“È nostro! La Juve ha blindato e fatto suo il “10” che farà la Storia”
Norimberga-Juventus. Nonostante la storia contemporanea della città tedesca mi spinga a farlo, lungi da me dal “processare” il debutto amichevole della nuova Juventus targata “Motta”. Nella vita non esistono che gli inizi, scriveva Madame de Staël: beh speriamo che l’inizio vero debba ancora arrivare e che il debutto nella città dei giocattoli per eccellenza sia stato solo un brutto scherzo. Diamo per buono, come si suol dire, le frasi “fatte” e quindi... che l’inizio non fa fede, che la prima partita non può essere giudicata, che siamo agli albori “mottiani”, che ci vuole tempo e pazienza, che tutto è in costruzione… ecc. ecc.

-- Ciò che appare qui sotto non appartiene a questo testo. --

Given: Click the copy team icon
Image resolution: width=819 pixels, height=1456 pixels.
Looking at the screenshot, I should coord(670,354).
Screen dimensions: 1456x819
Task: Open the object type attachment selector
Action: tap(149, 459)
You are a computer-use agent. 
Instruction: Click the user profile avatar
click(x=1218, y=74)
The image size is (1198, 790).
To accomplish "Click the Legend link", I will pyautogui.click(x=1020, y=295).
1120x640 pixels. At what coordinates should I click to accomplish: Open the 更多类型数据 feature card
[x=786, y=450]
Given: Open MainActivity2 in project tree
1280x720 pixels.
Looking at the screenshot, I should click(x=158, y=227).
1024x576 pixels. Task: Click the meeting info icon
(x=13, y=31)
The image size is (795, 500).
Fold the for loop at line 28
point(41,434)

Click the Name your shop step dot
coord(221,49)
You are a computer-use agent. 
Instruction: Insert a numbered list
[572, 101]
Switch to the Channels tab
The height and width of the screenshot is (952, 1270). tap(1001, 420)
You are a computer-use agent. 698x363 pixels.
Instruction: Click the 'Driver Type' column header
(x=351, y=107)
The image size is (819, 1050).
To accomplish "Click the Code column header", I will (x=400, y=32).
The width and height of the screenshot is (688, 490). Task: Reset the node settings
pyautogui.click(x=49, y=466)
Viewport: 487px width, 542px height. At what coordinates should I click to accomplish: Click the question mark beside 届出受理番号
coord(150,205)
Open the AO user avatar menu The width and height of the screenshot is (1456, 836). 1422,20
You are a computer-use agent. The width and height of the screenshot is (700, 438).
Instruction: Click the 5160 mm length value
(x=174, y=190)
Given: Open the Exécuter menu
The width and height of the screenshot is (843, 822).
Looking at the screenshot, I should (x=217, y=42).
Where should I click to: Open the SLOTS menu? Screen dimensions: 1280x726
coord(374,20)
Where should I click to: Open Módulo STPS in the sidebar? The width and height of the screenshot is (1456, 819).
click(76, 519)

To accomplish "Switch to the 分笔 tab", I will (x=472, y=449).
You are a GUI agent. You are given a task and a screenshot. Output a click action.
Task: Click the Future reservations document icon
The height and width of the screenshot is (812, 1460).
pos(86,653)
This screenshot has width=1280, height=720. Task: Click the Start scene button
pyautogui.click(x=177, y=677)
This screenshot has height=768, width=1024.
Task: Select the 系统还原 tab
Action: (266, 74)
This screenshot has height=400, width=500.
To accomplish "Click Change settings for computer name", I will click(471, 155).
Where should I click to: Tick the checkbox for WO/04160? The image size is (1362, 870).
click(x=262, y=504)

Bene. Aggiungerei solo un piccolo particolare a questa lista di frasi fatte: per vincere ci vogliono campioni. Che nessuno lo dimentichi.
In questo periodo della calda e bella stagione, oltre ad andar per mercati, rigorosamente con ombrellini parasole, per evitare colpi di testa e buchi nell’acqua, si assegnano anche i numeri di maglia, un tempo operazione romantica quasi a mo’ di investitura cavalleresca. Oggi di romanticismo è rimasto ben poco, però certo vedere di nuovo il numero 10 trotterellare per il campo farebbe un certo effetto, e forse darebbe anche una sensazione di completezza, di ritorno al passato e di speranze di glorie future. Chissà… la daranno a Yıldız? Beh nella rosa attuale è quello che si avvicina di più (o si allontana di meno) a quel numero magico, sperando che il ragazzo abbia letto qualche verso del.suo connazionale Nazim Hikmet per comprendere le vere emozioni che arrivano dritte al cuore, come l’amore fedele per una maglia e il suo numero, come un diciottenne fece…
Era il 1993. La Cecoslovacchia, nazione unitaria costituita il 28 ottobre 1918, cessa di esistere e nascono due nuovi soggetti di diritto internazionale: la Repubblica Ceca, con capitale Praga, e la Slovacchia, con capitale Bratislava; a Lucerna brucia il più antico ponte coperto d'Europa, il Kapellbrücke, costruito nel 1333 interamente in legno; Cosa Nostra è terribile protagonista della strage di Via dei Georgofili e di Via Palestro; Ayrton Senna vince la sua ultima gara in Formula 1; a Mostar l'antico ponte di pietra del XVI secolo, simbolo della città, crolla sotto i colpi di mortaio dell’esercito croato-bosniaco, mentre nelle sale cinematografiche usciva Schindler's List e i Cranberries cantavano Dreams.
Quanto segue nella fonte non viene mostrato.